> [Stored rows]
==========

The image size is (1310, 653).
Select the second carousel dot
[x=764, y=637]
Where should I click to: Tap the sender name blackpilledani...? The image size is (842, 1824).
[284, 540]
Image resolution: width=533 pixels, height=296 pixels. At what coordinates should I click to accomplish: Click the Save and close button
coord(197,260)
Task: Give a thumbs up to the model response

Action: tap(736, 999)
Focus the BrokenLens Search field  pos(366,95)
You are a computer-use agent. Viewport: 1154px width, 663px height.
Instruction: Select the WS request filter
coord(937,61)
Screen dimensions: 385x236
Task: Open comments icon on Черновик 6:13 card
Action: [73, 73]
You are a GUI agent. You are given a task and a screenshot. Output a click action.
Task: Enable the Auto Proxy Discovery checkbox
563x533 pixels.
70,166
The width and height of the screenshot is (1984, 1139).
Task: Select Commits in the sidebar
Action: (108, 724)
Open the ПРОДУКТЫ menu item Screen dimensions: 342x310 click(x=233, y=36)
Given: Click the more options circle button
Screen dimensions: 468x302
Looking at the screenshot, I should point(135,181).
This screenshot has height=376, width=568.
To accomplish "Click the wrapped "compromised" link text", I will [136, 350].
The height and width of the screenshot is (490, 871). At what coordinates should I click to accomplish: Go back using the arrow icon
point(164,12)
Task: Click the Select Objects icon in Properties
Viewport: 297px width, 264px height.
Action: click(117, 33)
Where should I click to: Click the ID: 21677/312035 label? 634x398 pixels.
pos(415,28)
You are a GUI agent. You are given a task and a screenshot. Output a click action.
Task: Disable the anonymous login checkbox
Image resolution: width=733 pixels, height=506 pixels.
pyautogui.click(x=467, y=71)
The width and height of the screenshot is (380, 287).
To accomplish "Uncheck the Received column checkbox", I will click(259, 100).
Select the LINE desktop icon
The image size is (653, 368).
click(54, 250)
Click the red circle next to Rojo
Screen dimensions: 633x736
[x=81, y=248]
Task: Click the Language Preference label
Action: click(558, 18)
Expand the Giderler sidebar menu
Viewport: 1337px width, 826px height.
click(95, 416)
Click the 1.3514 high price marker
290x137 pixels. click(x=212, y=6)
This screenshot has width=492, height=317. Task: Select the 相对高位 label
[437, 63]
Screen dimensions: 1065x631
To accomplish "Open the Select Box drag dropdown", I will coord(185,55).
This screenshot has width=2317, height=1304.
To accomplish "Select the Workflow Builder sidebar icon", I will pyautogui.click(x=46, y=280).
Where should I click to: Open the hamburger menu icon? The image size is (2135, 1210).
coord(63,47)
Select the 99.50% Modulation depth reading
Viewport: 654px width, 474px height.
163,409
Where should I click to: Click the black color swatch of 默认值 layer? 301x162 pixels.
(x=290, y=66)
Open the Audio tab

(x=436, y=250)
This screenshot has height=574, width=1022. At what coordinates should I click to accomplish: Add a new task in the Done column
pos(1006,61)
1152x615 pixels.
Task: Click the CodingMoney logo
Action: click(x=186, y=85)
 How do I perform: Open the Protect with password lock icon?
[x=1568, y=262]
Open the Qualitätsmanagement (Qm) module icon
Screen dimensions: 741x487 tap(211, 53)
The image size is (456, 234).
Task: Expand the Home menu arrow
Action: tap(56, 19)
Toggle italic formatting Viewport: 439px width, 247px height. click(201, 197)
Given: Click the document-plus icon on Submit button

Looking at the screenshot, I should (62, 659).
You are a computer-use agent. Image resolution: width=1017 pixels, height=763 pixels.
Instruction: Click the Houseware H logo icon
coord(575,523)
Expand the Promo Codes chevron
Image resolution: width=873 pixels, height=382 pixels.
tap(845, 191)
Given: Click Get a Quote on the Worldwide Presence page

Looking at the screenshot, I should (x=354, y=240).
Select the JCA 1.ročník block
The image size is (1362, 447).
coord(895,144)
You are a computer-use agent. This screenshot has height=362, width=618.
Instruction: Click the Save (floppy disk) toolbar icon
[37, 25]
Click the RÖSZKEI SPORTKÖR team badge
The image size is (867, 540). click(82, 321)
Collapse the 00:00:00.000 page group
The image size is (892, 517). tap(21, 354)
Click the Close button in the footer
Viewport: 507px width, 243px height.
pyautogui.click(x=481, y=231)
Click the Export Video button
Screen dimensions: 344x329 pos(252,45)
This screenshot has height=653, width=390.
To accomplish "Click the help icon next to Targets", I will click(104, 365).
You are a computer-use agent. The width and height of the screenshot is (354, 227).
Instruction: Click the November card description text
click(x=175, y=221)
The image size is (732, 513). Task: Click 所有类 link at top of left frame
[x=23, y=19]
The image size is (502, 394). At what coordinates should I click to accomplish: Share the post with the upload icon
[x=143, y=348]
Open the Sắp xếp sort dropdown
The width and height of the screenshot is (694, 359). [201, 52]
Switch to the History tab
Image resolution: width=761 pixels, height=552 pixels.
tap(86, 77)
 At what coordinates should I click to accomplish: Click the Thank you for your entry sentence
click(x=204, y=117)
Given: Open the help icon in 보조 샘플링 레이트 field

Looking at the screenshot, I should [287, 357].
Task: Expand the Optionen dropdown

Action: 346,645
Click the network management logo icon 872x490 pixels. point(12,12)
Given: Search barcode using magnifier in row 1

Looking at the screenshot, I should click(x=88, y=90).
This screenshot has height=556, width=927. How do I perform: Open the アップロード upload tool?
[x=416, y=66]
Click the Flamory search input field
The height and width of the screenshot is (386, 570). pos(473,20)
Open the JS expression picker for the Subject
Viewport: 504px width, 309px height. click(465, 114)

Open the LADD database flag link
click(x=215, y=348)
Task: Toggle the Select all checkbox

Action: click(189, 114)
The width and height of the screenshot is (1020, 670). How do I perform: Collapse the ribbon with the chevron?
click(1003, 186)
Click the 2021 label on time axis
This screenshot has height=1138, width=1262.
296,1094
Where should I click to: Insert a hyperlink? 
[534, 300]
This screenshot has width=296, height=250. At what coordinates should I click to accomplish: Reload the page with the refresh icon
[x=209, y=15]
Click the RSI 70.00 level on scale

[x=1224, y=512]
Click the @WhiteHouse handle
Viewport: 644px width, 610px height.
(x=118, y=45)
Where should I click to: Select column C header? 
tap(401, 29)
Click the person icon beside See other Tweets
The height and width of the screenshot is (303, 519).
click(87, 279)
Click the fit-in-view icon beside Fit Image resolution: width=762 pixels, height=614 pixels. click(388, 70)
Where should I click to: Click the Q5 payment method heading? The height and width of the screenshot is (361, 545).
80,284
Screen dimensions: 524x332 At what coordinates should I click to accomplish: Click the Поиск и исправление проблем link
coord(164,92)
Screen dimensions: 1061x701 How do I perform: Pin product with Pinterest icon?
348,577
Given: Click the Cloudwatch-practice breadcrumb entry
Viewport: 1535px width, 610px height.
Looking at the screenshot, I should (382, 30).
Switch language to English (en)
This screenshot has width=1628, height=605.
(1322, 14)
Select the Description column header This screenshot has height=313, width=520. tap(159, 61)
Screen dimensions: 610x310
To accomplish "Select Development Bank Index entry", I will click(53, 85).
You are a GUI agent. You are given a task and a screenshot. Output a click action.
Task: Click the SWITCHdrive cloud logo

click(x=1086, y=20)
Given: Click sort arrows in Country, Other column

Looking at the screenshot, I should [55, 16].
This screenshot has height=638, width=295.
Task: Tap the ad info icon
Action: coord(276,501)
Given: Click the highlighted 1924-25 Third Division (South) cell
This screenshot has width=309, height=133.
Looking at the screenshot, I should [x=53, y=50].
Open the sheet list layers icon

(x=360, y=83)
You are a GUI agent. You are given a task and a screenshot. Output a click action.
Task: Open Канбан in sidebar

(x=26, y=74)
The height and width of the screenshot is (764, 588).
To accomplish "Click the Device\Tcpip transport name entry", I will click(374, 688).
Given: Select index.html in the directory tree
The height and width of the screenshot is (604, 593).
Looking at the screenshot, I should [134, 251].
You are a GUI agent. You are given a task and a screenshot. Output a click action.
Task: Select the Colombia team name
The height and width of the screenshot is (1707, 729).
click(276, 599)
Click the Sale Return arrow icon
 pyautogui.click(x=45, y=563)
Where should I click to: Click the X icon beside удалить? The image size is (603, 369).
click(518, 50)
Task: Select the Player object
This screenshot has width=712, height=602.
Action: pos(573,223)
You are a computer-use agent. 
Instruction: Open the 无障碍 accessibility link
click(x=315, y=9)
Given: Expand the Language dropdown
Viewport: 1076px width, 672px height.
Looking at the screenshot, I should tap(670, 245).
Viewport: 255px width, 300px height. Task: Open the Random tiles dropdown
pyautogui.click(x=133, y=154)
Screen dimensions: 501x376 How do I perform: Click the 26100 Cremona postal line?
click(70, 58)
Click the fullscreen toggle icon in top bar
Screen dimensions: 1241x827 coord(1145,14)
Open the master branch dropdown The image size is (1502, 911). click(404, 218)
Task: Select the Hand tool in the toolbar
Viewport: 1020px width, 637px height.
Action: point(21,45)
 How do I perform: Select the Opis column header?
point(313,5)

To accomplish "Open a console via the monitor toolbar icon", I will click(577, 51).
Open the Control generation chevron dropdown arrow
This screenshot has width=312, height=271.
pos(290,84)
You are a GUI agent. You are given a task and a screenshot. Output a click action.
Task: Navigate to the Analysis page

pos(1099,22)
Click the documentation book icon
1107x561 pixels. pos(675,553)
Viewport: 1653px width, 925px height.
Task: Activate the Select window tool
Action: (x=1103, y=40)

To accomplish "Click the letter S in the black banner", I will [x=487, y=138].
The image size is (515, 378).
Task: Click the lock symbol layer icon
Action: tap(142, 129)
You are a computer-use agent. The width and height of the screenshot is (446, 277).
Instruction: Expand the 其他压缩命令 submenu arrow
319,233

==========

> [What is asked]
Please swap "Save and close" for "Save and exit" in the records, starting at the beginning and going on through the line with "Action: [73, 73]", and give those lines again with everything else unchanged.

> [Result of this exercise]
The image size is (1310, 653).
Select the second carousel dot
[x=764, y=637]
Where should I click to: Tap the sender name blackpilledani...? The image size is (842, 1824).
[284, 540]
Image resolution: width=533 pixels, height=296 pixels. At what coordinates should I click to accomplish: Click the Save and exit button
coord(197,260)
Task: Give a thumbs up to the model response

Action: tap(736, 999)
Focus the BrokenLens Search field  pos(366,95)
You are a computer-use agent. Viewport: 1154px width, 663px height.
Instruction: Select the WS request filter
coord(937,61)
Screen dimensions: 385x236
Task: Open comments icon on Черновик 6:13 card
Action: [73, 73]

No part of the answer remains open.